• MATERIAL FOR THIS EXERCISE
===

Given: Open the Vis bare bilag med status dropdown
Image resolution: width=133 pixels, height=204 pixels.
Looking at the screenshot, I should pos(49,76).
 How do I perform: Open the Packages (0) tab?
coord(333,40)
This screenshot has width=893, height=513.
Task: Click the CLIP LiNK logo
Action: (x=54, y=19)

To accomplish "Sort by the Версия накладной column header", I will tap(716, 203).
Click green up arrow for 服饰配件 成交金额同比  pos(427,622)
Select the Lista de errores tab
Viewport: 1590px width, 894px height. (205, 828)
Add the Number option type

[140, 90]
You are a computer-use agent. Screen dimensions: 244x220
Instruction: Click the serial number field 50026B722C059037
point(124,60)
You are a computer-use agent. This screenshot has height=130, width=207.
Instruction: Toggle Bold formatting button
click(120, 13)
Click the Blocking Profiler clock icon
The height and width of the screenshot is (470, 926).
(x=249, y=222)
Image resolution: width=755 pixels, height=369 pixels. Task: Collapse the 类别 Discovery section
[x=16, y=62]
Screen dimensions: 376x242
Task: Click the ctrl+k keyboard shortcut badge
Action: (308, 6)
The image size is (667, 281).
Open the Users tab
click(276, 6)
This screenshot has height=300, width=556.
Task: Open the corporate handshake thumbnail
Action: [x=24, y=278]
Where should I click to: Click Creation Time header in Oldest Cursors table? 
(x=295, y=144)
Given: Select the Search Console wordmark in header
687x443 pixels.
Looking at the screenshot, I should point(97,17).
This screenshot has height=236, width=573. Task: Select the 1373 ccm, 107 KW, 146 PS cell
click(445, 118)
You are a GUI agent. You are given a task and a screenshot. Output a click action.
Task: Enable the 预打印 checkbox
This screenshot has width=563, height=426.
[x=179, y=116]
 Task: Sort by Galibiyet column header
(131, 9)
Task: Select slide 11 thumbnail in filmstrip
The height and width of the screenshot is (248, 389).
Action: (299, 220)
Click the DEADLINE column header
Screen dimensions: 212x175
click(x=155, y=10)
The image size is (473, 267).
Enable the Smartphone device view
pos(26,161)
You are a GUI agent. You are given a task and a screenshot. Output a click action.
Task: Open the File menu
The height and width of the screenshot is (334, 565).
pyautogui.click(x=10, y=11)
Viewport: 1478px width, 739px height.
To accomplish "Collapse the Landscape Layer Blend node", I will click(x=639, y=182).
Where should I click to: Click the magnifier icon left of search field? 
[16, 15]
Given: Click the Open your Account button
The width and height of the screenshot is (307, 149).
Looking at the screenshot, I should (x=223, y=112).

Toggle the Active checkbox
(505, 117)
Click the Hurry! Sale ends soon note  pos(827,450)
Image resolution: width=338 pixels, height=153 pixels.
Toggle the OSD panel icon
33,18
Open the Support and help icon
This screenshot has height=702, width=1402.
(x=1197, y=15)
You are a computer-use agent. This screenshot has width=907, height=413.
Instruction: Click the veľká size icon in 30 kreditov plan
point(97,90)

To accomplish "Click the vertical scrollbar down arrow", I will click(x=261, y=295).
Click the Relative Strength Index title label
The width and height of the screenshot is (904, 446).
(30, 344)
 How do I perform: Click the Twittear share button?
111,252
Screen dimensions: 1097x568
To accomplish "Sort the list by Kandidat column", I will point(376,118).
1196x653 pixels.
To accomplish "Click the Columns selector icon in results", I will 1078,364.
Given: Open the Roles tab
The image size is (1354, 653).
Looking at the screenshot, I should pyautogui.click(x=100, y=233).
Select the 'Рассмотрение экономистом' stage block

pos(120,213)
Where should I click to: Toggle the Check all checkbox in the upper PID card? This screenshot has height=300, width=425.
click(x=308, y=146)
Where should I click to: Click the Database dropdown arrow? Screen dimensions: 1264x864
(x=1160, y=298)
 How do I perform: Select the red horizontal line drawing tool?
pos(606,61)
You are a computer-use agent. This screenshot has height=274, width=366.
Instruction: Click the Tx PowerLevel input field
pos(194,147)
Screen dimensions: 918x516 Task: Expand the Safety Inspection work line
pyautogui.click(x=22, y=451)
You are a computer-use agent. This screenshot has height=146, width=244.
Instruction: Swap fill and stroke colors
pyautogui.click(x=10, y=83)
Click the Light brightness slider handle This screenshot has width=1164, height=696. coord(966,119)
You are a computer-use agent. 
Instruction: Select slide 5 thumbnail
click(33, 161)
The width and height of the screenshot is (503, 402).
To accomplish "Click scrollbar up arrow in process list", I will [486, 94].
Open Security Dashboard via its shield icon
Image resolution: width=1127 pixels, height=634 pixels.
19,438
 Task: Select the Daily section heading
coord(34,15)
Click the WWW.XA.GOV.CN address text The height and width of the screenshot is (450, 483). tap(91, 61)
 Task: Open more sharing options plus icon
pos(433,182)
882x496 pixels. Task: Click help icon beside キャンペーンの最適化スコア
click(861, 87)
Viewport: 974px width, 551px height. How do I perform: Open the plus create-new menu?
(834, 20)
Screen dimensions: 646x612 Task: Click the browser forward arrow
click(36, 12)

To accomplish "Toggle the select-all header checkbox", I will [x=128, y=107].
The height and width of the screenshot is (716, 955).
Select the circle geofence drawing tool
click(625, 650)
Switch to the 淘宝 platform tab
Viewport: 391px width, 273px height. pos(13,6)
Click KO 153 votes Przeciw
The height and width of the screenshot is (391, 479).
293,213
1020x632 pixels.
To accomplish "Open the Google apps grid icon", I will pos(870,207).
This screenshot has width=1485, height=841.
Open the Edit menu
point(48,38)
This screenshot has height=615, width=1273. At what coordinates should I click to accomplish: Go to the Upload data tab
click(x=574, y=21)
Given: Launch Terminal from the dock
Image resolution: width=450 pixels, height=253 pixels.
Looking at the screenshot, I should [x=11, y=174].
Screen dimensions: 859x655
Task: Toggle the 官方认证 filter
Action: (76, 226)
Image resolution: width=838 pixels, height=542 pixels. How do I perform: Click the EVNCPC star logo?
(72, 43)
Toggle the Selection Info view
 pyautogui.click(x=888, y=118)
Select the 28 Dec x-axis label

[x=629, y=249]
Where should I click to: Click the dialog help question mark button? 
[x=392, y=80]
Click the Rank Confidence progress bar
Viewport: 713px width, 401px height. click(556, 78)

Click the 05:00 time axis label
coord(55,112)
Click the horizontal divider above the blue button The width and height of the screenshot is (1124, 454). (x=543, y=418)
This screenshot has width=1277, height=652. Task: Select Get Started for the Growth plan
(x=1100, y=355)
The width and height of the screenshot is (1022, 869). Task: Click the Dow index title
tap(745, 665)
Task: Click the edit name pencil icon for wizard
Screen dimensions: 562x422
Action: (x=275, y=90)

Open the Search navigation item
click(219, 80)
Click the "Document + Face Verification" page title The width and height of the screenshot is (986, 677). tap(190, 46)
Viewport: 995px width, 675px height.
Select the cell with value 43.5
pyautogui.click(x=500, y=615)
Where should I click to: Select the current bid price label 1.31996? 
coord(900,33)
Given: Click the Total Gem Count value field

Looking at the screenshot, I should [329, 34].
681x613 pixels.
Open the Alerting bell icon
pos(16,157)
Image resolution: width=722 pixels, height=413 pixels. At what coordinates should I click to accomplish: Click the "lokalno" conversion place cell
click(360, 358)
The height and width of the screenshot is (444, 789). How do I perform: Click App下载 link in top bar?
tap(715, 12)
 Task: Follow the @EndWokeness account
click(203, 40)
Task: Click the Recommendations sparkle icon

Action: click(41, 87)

===

• OBJECTIVE
Reproduce the entries above verbatim, from the line with "Click the Light" to the line with "point(48,38)", both included.

• IN RESPONSE
Click the Light brightness slider handle This screenshot has width=1164, height=696. coord(966,119)
You are a computer-use agent. 
Instruction: Select slide 5 thumbnail
click(33, 161)
The width and height of the screenshot is (503, 402).
To accomplish "Click scrollbar up arrow in process list", I will [486, 94].
Open Security Dashboard via its shield icon
Image resolution: width=1127 pixels, height=634 pixels.
19,438
 Task: Select the Daily section heading
coord(34,15)
Click the WWW.XA.GOV.CN address text The height and width of the screenshot is (450, 483). tap(91, 61)
 Task: Open more sharing options plus icon
pos(433,182)
882x496 pixels. Task: Click help icon beside キャンペーンの最適化スコア
click(861, 87)
Viewport: 974px width, 551px height. How do I perform: Open the plus create-new menu?
(834, 20)
Screen dimensions: 646x612 Task: Click the browser forward arrow
click(36, 12)

To accomplish "Toggle the select-all header checkbox", I will [x=128, y=107].
The height and width of the screenshot is (716, 955).
Select the circle geofence drawing tool
click(625, 650)
Switch to the 淘宝 platform tab
Viewport: 391px width, 273px height. pos(13,6)
Click KO 153 votes Przeciw
The height and width of the screenshot is (391, 479).
293,213
1020x632 pixels.
To accomplish "Open the Google apps grid icon", I will pos(870,207).
This screenshot has width=1485, height=841.
Open the Edit menu
point(48,38)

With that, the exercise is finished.